#### Provided data:
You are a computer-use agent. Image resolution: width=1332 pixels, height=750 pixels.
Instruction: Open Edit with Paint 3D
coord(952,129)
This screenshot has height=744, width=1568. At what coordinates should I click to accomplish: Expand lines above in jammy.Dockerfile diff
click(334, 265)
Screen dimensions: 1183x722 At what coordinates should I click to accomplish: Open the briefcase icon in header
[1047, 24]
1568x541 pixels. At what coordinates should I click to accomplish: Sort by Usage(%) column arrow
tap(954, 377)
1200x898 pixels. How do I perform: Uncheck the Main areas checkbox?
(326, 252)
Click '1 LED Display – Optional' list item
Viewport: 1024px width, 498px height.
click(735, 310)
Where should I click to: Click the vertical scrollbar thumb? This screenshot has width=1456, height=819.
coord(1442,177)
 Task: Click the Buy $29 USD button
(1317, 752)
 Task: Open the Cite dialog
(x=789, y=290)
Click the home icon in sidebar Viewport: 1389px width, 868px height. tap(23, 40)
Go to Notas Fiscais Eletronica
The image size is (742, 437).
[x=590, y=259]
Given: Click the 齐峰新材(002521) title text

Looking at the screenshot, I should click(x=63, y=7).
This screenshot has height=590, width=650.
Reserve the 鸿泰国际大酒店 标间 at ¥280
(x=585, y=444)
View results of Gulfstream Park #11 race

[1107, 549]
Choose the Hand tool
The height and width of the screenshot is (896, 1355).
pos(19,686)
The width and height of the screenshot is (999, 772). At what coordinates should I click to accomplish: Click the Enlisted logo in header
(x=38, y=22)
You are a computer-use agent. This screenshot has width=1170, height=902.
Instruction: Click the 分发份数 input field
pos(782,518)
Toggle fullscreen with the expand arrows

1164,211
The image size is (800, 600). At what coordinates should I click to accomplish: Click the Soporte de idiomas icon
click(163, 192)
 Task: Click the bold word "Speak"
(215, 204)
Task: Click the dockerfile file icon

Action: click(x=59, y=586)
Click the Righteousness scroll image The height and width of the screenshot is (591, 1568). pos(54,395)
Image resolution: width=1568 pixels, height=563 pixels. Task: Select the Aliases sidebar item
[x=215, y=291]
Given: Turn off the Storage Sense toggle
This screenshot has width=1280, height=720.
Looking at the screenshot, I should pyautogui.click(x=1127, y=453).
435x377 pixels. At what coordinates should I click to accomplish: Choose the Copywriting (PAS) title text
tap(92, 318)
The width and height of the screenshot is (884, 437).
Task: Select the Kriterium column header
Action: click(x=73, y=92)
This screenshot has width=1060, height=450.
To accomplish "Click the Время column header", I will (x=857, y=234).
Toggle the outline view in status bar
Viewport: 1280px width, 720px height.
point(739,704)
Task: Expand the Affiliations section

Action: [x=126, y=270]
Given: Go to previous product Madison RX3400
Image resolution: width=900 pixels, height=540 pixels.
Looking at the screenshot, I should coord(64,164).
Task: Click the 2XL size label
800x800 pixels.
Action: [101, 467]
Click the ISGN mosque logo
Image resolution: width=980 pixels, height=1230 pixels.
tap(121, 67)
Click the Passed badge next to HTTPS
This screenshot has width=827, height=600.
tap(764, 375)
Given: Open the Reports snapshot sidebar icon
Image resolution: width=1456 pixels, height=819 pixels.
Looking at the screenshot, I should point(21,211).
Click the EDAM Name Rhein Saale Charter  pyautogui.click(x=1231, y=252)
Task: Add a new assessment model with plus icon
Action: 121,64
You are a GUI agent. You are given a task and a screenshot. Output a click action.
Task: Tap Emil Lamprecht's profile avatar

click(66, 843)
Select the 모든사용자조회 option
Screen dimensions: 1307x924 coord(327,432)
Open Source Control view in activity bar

#### Problem details:
Extract the lines above, from the one containing "This screenshot has width=1060, height=450." through the one containing "Action: [101, 467]", and reproduce them exactly.

#### Solved exercise:
This screenshot has width=1060, height=450.
To accomplish "Click the Время column header", I will (x=857, y=234).
Toggle the outline view in status bar
Viewport: 1280px width, 720px height.
point(739,704)
Task: Expand the Affiliations section

Action: [x=126, y=270]
Given: Go to previous product Madison RX3400
Image resolution: width=900 pixels, height=540 pixels.
Looking at the screenshot, I should coord(64,164).
Task: Click the 2XL size label
800x800 pixels.
Action: [101, 467]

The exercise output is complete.